Given what we know now, calling the murderer “one of them” was a factual misstatement. The Kimmel show on Monday, however, was filmed before lots of the information we now have about the murderer—such as his texts—was not available and the motivation was still very much in question. It was filmed before the charging documents were filed against the murder on Tuesday.
Regardless of this context, the response was swift—and it appears to have started with the Trump Administration. The Federal Communications Commission chairman, Brendan Carr—the head of an agency that regulates broadcast stations such as those owned by Nexstar and Sinclair—was on the Benny Show and he made several comments about the Jimmy Kimmel Show: He called Kimmel's comments "some of the sickest conduct possible," and said that there could be "a path forward for suspension over this." He said, "look, we can do this the easy way or the hard way," and “These companies can find ways to change conduct and take action, frankly, on Kimmel, or there's going to be additional work for the FCC ahead."

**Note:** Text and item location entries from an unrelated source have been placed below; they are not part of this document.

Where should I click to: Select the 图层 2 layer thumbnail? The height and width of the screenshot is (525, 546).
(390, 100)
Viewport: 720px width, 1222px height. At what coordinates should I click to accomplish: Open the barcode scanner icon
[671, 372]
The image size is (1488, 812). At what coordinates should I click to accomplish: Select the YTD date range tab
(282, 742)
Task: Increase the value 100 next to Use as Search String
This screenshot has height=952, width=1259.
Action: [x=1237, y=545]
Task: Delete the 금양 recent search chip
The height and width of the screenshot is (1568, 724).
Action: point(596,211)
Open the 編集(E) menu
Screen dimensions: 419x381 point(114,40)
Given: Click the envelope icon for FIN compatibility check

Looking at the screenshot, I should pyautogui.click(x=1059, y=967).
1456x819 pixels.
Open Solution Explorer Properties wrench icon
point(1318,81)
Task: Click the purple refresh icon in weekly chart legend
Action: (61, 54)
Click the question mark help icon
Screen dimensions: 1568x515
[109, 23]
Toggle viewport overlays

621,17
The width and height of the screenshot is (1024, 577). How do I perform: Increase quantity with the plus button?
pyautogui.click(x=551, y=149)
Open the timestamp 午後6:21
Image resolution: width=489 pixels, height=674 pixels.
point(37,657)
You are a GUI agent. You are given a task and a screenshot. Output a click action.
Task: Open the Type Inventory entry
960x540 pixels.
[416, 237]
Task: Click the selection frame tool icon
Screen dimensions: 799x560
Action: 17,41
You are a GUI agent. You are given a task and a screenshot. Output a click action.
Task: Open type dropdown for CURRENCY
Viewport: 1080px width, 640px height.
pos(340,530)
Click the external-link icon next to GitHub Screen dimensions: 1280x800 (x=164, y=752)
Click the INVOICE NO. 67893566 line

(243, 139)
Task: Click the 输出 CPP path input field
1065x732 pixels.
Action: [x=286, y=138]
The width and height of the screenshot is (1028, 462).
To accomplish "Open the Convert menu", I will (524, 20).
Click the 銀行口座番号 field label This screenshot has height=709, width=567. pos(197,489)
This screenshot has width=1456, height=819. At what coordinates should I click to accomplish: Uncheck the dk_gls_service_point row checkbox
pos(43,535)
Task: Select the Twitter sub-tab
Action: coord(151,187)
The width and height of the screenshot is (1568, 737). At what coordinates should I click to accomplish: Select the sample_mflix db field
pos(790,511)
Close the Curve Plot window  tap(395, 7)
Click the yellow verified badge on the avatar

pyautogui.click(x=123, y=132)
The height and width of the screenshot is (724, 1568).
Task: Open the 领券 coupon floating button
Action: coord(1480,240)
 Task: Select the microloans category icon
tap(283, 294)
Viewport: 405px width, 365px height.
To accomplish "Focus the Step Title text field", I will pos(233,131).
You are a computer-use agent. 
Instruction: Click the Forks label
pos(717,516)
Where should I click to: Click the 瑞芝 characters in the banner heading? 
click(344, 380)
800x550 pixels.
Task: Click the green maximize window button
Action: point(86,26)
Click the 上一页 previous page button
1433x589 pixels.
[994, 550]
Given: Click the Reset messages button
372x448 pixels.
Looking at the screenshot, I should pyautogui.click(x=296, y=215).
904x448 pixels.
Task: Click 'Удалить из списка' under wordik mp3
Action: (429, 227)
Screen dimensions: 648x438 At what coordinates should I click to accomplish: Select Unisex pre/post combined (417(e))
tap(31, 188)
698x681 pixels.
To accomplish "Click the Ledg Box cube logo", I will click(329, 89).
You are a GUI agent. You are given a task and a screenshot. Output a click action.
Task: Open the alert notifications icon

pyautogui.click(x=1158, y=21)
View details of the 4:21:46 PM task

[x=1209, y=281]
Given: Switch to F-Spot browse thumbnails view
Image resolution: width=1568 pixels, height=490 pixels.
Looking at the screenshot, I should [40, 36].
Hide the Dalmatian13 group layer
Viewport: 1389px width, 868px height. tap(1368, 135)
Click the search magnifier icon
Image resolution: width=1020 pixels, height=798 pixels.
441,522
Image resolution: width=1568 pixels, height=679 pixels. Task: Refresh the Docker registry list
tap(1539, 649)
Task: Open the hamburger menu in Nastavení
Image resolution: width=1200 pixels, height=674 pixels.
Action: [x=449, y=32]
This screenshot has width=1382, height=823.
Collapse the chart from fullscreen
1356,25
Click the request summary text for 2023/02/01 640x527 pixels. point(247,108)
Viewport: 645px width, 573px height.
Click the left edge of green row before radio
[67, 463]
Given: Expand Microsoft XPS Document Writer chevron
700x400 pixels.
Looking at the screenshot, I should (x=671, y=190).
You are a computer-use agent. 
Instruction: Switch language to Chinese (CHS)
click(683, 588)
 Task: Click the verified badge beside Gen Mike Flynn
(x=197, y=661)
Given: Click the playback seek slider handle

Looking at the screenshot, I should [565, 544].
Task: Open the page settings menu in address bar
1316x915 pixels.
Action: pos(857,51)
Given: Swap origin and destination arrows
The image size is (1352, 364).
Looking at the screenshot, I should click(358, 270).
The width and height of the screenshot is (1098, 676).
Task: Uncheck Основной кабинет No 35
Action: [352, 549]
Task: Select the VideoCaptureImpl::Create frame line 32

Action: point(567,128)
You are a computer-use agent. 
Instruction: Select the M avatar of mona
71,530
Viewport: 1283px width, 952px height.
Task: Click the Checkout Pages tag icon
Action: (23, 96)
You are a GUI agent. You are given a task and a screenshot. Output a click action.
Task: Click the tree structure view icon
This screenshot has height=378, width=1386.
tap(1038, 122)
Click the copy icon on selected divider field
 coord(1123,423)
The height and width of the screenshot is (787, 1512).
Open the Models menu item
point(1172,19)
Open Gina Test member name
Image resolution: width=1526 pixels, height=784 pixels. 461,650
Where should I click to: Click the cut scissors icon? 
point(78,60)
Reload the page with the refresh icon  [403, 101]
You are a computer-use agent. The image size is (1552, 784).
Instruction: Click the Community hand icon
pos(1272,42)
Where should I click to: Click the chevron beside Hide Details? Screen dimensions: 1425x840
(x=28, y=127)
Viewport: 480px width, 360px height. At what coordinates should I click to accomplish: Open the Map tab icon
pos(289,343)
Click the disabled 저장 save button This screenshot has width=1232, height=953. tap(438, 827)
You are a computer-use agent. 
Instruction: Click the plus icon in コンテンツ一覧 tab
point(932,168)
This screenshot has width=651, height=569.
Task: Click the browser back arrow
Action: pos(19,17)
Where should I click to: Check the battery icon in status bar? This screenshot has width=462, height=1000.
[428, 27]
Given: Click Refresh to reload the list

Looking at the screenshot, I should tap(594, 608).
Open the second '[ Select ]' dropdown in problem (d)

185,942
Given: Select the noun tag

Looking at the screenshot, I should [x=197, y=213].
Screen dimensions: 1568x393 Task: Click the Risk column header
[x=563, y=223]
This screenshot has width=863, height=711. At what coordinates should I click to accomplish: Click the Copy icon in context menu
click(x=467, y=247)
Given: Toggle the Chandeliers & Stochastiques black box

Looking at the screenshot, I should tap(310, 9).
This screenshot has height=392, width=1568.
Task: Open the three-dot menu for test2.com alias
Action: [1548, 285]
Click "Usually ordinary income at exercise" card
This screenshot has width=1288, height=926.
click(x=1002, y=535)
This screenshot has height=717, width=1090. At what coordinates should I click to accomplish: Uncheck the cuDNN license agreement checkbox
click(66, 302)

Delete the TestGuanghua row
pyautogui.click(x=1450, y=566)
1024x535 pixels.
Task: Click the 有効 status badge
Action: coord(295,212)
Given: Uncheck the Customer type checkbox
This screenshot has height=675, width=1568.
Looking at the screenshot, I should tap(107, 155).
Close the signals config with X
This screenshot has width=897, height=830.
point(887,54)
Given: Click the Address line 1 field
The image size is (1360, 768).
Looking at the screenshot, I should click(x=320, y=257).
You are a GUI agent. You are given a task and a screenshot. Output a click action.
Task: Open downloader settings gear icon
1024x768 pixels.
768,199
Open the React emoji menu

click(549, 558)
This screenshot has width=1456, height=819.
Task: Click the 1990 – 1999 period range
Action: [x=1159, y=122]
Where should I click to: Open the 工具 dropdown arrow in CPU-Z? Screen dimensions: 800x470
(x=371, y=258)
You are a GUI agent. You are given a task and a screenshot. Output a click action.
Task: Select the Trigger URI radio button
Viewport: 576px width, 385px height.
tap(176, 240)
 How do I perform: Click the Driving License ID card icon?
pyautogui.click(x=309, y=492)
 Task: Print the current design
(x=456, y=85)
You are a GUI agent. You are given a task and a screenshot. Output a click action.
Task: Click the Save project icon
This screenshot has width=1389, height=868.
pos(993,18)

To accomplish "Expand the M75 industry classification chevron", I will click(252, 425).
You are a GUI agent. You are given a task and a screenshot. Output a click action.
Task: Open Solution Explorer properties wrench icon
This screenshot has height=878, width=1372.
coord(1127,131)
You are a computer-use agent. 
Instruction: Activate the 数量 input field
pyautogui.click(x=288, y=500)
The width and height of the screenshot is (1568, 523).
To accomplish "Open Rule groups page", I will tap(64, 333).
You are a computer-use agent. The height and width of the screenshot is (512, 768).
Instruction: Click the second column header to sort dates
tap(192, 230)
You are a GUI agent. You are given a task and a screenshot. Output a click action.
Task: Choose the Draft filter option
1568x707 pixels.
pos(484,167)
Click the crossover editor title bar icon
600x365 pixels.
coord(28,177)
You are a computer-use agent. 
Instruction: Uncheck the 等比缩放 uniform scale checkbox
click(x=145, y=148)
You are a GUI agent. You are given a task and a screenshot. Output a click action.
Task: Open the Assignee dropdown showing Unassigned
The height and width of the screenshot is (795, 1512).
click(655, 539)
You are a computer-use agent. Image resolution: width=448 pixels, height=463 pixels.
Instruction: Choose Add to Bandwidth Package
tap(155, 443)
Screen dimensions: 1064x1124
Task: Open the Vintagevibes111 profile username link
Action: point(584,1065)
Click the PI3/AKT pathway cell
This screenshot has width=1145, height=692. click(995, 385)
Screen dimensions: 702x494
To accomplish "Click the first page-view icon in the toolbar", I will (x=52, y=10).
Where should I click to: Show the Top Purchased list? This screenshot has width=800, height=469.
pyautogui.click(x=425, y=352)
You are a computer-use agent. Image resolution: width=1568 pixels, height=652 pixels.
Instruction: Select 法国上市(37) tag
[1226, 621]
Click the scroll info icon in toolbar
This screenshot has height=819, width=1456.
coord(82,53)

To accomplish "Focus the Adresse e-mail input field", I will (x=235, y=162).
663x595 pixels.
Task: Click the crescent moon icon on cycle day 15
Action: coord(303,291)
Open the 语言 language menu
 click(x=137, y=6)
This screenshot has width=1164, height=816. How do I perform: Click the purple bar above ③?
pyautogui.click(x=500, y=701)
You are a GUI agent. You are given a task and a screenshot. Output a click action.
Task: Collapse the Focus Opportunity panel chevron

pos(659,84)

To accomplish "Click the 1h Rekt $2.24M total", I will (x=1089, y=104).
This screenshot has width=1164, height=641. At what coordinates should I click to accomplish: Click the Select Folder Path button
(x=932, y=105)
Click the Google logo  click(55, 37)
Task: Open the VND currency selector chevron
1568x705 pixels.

In other, he announced that the FCC would take action against the stations airing Kimmel unless they took action— "look, we can do this the easy way or the hard way.”
While we don’t have access to the internal deliberations at Nextar, Sinclair or Disney, it is telling that all three took action only after Carr made these remarks on the Benny Show. Benny Johnson himself bragged that his show lead to the suspension of the Kimmel Show. It is also interesting that Nexstar wants to merge with Tegna—a huge transaction that will require FCC approval and the revision of FCC regulations that limit companies like Nexstar from owning a large share of the broadcast market. Apparently Sinclair also has matters before the FCC.
This screams “Nice set of TV stations you have there. It would be shame if we have to suspend you or not give you needed regulatory approvals.”
So Jimmy Kimmel may indeed have a First Amendment case against Brendan Carr.
More importantly, we have yet one more very serious effort by Trump Administration officials to censor speech they don’t like—an effort that so far is succeeding.




It doesn’t matter if abc had other reasons to can that smug, dishonest propagandist. Like tablespoon of shit in a recipe, government coercion makes the whole thing foul.